Solving Inequalities Using the Multiplication and Division Principles
Solve for $$ x$$. Remember to flip the inequality when multiplying or dividing by a negative number.
$$\dfrac {x}{-4}\leq 6$$

Answer

**step1** Understanding the problem

The problem asks us to solve the inequality $$\dfrac{x}{-4} \leq 6$$ for $$x$$. We are reminded that when multiplying or dividing by a negative number, we must flip the inequality sign.

**step2** Identifying the operation to isolate x

To isolate $$x$$, we need to undo the division by -4. The inverse operation of division is multiplication. Therefore, we need to multiply both sides of the inequality by -4.

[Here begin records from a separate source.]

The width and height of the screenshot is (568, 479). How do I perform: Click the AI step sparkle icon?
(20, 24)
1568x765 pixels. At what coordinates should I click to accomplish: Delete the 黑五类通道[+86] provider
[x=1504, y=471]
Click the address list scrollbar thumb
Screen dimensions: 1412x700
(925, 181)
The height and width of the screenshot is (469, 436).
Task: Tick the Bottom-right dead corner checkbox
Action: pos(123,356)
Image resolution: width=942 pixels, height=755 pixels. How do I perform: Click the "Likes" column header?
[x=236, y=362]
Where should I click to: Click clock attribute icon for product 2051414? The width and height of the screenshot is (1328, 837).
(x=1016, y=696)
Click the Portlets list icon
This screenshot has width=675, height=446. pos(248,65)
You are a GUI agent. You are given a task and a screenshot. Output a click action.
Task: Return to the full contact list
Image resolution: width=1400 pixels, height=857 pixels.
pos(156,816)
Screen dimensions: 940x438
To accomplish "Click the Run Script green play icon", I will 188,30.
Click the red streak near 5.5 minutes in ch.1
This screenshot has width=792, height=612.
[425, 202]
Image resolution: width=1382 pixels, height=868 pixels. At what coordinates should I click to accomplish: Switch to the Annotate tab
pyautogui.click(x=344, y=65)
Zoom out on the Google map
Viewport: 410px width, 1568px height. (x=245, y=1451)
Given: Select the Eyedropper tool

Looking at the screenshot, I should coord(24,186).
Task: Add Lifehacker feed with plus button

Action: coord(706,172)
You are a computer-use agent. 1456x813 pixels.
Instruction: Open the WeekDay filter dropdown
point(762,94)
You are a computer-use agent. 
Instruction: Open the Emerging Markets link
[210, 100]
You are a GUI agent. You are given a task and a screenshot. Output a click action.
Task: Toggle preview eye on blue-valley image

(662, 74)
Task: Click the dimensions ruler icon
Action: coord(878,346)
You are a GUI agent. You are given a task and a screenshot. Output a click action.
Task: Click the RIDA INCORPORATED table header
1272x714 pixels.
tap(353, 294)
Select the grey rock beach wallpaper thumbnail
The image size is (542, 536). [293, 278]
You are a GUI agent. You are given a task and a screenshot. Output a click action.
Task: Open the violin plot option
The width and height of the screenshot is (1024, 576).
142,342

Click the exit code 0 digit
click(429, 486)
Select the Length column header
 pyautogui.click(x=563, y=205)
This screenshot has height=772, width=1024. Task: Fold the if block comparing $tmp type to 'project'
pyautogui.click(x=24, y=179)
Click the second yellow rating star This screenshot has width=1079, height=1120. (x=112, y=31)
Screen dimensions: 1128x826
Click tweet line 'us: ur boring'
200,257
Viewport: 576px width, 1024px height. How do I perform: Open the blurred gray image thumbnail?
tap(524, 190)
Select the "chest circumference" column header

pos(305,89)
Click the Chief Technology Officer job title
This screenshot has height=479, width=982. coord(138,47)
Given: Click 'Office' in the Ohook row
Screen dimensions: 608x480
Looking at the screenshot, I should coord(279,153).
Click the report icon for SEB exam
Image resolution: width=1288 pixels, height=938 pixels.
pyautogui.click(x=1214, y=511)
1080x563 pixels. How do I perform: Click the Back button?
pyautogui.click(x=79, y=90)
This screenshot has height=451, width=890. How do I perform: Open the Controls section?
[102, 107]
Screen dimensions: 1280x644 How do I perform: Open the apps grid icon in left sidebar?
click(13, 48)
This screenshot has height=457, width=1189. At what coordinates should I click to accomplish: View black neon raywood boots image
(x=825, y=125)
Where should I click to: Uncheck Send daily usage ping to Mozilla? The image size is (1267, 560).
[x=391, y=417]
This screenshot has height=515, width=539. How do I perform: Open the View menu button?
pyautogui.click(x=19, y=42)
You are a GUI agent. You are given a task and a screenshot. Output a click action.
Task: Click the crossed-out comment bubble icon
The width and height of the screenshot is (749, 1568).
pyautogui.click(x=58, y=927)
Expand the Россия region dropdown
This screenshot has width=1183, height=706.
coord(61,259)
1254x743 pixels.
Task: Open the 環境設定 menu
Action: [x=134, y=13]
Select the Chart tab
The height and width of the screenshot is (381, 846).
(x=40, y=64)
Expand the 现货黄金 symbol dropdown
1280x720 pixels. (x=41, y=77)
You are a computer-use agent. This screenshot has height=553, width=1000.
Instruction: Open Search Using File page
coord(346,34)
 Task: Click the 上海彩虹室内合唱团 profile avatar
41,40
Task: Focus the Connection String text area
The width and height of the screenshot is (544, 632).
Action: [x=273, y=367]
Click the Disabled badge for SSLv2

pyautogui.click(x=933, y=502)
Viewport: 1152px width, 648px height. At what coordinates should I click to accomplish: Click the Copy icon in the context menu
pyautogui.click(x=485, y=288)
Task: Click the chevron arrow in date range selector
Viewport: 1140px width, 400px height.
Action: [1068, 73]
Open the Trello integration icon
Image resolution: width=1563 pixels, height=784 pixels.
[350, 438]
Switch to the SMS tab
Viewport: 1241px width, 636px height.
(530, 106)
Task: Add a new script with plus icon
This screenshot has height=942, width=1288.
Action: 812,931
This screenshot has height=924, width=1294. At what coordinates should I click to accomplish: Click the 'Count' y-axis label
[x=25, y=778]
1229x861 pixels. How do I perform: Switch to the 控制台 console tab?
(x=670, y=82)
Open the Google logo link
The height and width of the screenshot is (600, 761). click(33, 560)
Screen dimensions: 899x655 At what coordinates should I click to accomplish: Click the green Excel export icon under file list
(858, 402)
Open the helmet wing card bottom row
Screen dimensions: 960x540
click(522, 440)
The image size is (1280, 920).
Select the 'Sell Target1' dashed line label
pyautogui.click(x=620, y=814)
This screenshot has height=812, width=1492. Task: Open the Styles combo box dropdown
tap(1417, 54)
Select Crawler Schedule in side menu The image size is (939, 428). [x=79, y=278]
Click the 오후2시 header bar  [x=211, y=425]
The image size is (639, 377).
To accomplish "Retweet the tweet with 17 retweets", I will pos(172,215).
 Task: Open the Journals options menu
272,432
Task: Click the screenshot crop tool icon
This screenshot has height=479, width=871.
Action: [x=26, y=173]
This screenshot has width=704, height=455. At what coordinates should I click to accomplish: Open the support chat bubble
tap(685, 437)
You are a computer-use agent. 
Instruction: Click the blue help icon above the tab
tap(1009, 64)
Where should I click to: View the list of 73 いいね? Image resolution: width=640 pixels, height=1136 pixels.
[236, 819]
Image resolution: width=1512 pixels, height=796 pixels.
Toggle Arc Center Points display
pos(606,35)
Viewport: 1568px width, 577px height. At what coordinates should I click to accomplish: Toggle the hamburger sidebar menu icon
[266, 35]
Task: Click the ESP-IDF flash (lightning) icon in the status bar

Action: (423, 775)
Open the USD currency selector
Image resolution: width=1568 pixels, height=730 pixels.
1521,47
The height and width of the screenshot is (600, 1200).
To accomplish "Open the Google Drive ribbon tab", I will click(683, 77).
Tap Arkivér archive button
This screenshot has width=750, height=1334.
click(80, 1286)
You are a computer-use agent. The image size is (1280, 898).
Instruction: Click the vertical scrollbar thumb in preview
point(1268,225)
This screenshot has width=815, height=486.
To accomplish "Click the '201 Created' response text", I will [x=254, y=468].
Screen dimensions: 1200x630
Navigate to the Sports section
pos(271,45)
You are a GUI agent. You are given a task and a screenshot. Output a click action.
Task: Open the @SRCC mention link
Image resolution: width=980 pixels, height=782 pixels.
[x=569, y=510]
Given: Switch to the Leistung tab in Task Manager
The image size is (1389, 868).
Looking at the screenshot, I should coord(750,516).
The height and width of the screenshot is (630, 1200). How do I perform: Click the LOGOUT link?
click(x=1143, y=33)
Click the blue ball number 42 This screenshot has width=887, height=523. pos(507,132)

**step3** Applying the multiplication principle with the inequality rule

We multiply both sides of the inequality by -4. Since we are multiplying by a negative number (-4), the inequality sign must be reversed from $$\leq$$ to $$\geq$$.
$$(-4) \times \dfrac{x}{-4} \geq 6 \times (-4)$$

**step4** Performing the multiplication

Now, we perform the multiplication on both sides:
On the left side: $$(-4) \times \dfrac{x}{-4}$$ simplifies to $$x$$.
On the right side: $$6 \times (-4)$$ equals $$-24$$.
So, the inequality becomes:
$$x \geq -24$$